Once the line with "Toggle visibility of" is found in the data, output it and each following line exactly, up to and including the line with "Image resolution: width=1267", and nothing before or after.

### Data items
------------------------

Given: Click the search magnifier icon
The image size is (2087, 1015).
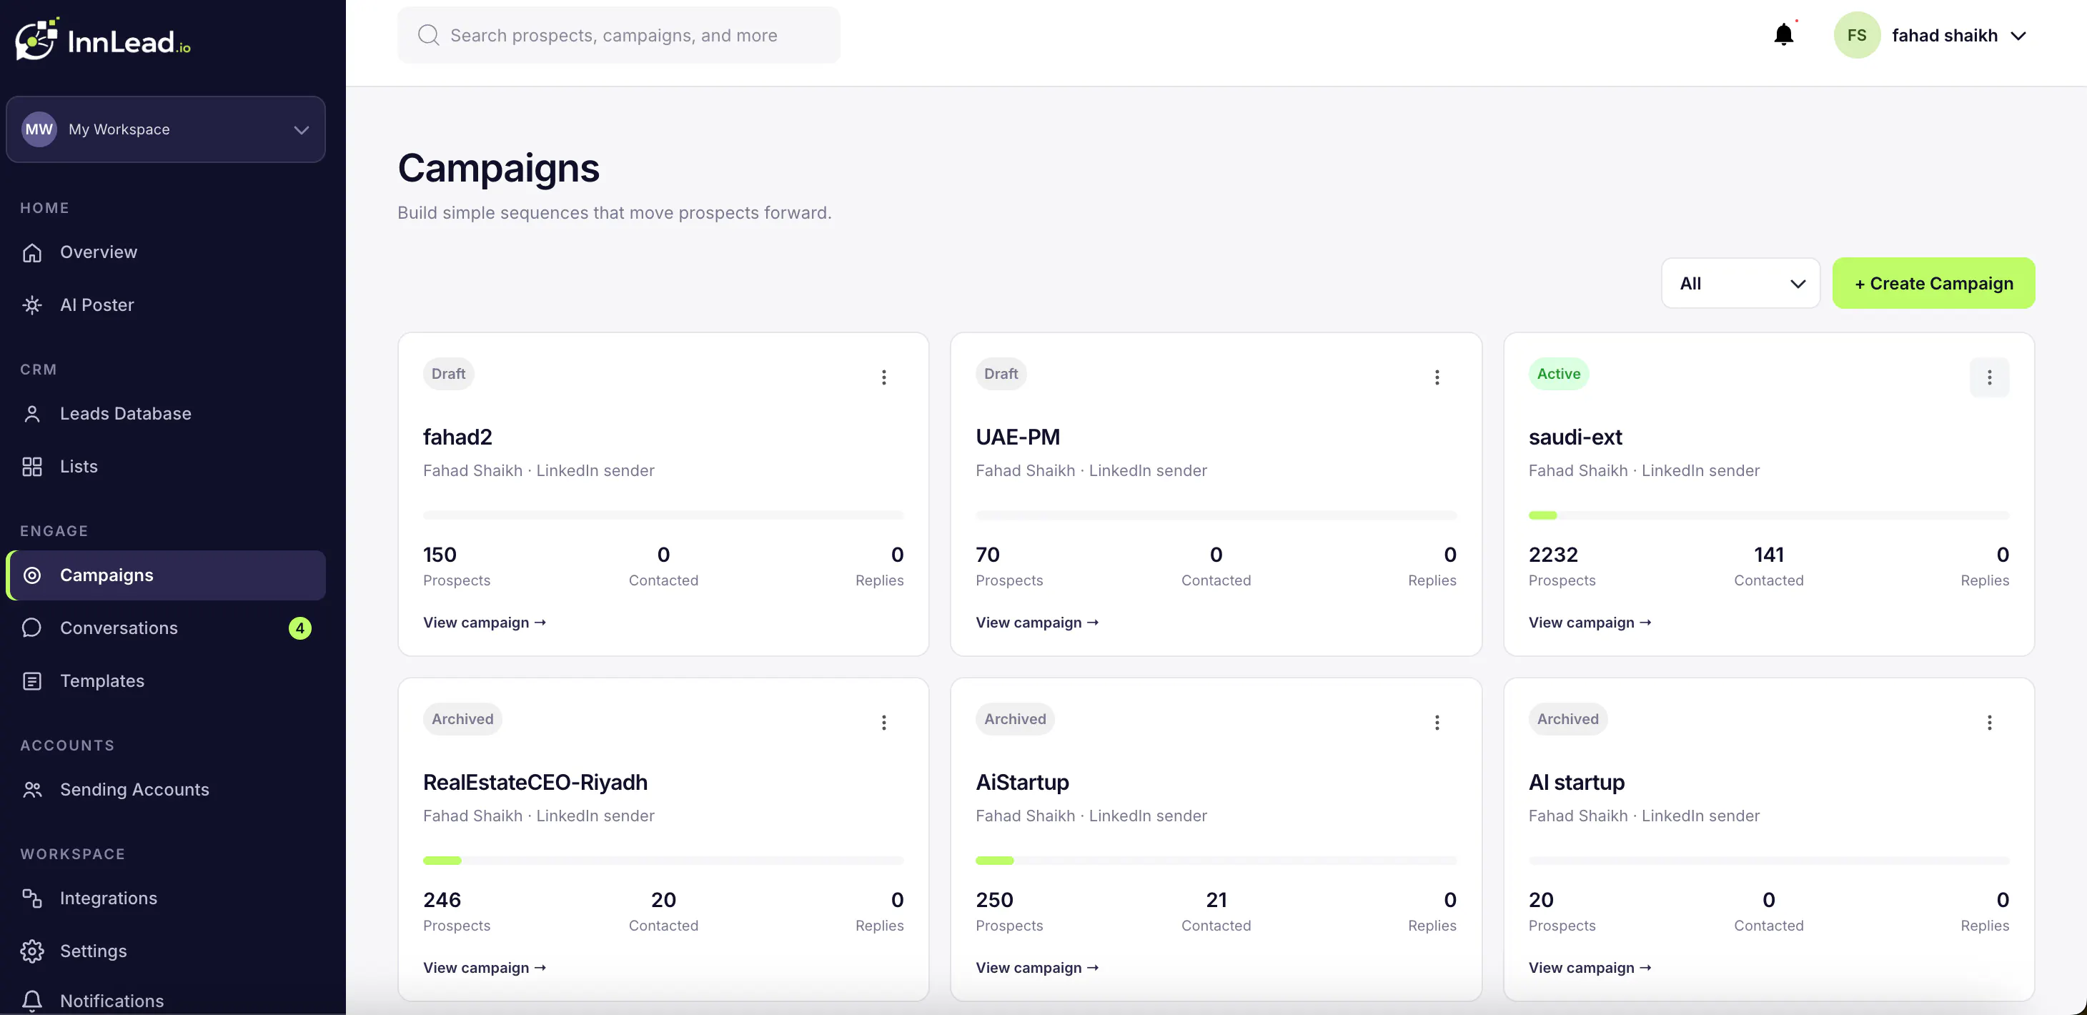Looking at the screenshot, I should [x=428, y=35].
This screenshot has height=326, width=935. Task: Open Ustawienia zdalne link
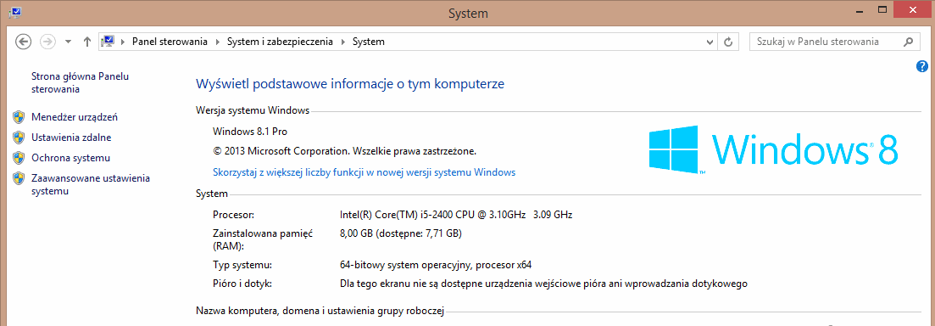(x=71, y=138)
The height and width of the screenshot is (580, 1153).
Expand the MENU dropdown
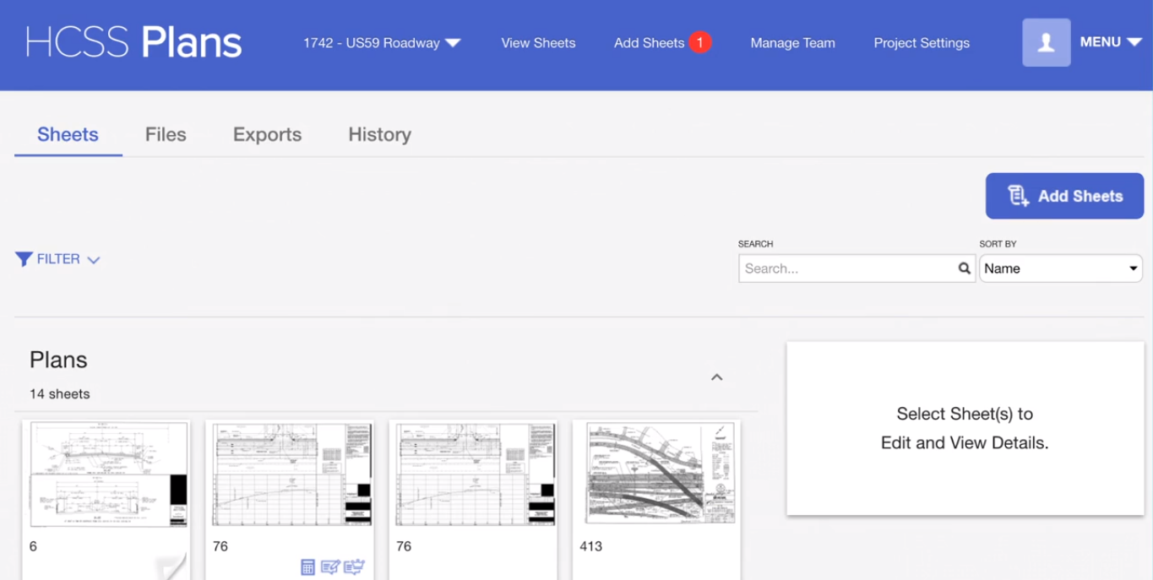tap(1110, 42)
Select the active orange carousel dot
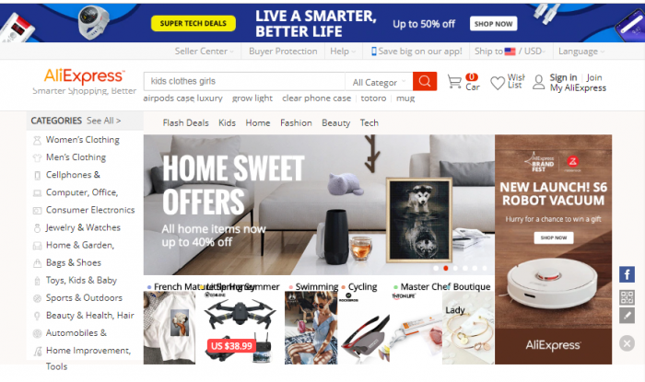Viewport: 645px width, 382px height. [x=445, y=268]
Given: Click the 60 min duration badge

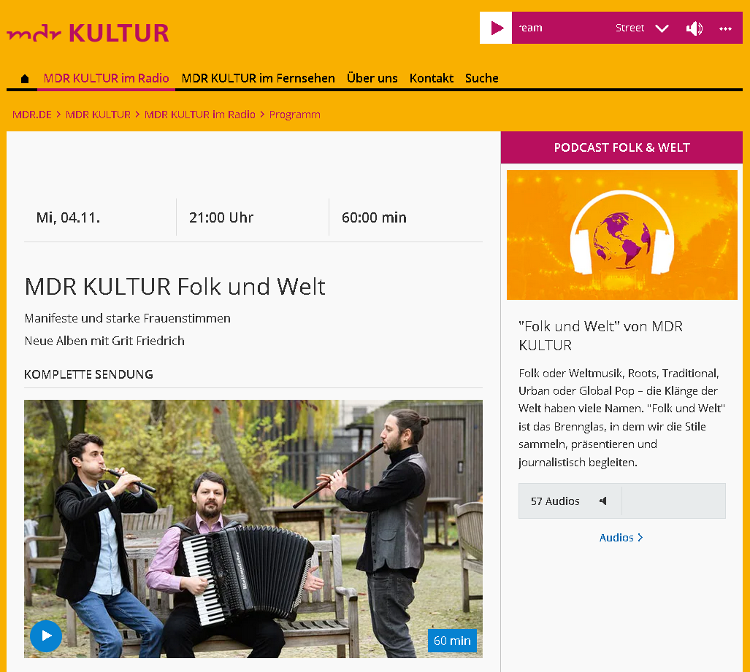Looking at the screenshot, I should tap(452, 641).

------------------------

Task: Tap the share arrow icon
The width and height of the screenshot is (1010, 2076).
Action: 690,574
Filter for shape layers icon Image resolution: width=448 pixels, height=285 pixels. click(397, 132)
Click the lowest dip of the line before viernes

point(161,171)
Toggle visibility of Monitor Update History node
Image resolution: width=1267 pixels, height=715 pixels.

------------------------

### Written response
Toggle visibility of Monitor Update History node
Image resolution: width=1267 pixels, height=715 pixels.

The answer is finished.